#### Instructions for the task:
Reproduce every one of the records below without changing a single character.

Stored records

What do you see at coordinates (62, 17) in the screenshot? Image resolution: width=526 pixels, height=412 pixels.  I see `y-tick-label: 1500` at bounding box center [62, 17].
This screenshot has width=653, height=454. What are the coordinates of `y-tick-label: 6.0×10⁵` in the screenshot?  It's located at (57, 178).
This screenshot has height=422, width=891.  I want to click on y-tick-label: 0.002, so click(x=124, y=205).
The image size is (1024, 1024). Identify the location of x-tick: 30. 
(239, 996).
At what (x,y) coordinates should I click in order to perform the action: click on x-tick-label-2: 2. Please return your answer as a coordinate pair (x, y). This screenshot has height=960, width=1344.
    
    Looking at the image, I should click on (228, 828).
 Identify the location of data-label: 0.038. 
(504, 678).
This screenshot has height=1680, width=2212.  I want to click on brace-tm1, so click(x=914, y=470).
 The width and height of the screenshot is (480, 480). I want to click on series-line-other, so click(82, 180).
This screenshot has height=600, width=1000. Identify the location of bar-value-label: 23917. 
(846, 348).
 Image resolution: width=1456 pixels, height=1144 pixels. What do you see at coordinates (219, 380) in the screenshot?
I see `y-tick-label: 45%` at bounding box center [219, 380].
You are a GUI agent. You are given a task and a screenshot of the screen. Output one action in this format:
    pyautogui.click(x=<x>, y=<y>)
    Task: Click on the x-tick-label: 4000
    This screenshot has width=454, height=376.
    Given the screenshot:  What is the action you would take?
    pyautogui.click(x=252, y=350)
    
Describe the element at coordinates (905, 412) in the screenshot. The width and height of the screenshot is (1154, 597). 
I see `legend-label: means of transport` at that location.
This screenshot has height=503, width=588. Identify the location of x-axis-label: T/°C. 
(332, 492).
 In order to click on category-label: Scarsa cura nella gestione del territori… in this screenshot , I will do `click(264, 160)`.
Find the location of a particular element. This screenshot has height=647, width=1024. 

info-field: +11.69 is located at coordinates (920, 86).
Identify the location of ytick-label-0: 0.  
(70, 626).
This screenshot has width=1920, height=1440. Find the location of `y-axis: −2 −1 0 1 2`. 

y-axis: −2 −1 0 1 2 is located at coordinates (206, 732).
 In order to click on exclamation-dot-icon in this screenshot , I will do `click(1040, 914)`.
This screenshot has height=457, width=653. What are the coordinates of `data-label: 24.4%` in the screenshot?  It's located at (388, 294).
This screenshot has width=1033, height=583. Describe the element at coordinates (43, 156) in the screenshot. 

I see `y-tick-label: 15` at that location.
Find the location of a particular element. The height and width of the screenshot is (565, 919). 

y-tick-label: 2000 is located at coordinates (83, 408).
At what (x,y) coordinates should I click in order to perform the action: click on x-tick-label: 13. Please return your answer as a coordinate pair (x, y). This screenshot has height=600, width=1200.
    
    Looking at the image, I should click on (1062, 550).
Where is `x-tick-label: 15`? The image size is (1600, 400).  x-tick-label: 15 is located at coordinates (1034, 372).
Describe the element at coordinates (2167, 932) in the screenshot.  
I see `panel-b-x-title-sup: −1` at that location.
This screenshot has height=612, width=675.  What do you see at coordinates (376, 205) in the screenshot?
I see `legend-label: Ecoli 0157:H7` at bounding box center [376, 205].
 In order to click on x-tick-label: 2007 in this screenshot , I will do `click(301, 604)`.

#### Answer for the task:
What do you see at coordinates (62, 17) in the screenshot? Image resolution: width=526 pixels, height=412 pixels.  I see `y-tick-label: 1500` at bounding box center [62, 17].
This screenshot has width=653, height=454. What are the coordinates of `y-tick-label: 6.0×10⁵` in the screenshot?  It's located at (57, 178).
This screenshot has height=422, width=891.  I want to click on y-tick-label: 0.002, so click(x=124, y=205).
The image size is (1024, 1024). Identify the location of x-tick: 30. 
(239, 996).
At what (x,y) coordinates should I click in order to perform the action: click on x-tick-label-2: 2. Please return your answer as a coordinate pair (x, y). This screenshot has height=960, width=1344.
    
    Looking at the image, I should click on (228, 828).
 Identify the location of data-label: 0.038. 
(504, 678).
This screenshot has height=1680, width=2212.  I want to click on brace-tm1, so click(x=914, y=470).
 The width and height of the screenshot is (480, 480). I want to click on series-line-other, so click(82, 180).
This screenshot has height=600, width=1000. Identify the location of bar-value-label: 23917. 
(846, 348).
 Image resolution: width=1456 pixels, height=1144 pixels. What do you see at coordinates (219, 380) in the screenshot?
I see `y-tick-label: 45%` at bounding box center [219, 380].
You are a GUI agent. You are given a task and a screenshot of the screen. Output one action in this format:
    pyautogui.click(x=<x>, y=<y>)
    Task: Click on the x-tick-label: 4000
    This screenshot has width=454, height=376.
    Given the screenshot:  What is the action you would take?
    pyautogui.click(x=252, y=350)
    
Describe the element at coordinates (905, 412) in the screenshot. The width and height of the screenshot is (1154, 597). 
I see `legend-label: means of transport` at that location.
This screenshot has height=503, width=588. Identify the location of x-axis-label: T/°C. 
(332, 492).
 In order to click on category-label: Scarsa cura nella gestione del territori… in this screenshot , I will do `click(264, 160)`.
Find the location of a particular element. This screenshot has height=647, width=1024. 

info-field: +11.69 is located at coordinates (920, 86).
Identify the location of ytick-label-0: 0.  
(70, 626).
This screenshot has width=1920, height=1440. Find the location of `y-axis: −2 −1 0 1 2`. 

y-axis: −2 −1 0 1 2 is located at coordinates (206, 732).
 In order to click on exclamation-dot-icon in this screenshot , I will do `click(1040, 914)`.
This screenshot has height=457, width=653. What are the coordinates of `data-label: 24.4%` in the screenshot?  It's located at (388, 294).
This screenshot has width=1033, height=583. Describe the element at coordinates (43, 156) in the screenshot. 

I see `y-tick-label: 15` at that location.
Find the location of a particular element. The height and width of the screenshot is (565, 919). 

y-tick-label: 2000 is located at coordinates (83, 408).
At what (x,y) coordinates should I click in order to perform the action: click on x-tick-label: 13. Please return your answer as a coordinate pair (x, y). This screenshot has height=600, width=1200.
    
    Looking at the image, I should click on (1062, 550).
Where is `x-tick-label: 15`? The image size is (1600, 400).  x-tick-label: 15 is located at coordinates (1034, 372).
Describe the element at coordinates (2167, 932) in the screenshot.  
I see `panel-b-x-title-sup: −1` at that location.
This screenshot has height=612, width=675.  What do you see at coordinates (376, 205) in the screenshot?
I see `legend-label: Ecoli 0157:H7` at bounding box center [376, 205].
 In order to click on x-tick-label: 2007 in this screenshot , I will do `click(301, 604)`.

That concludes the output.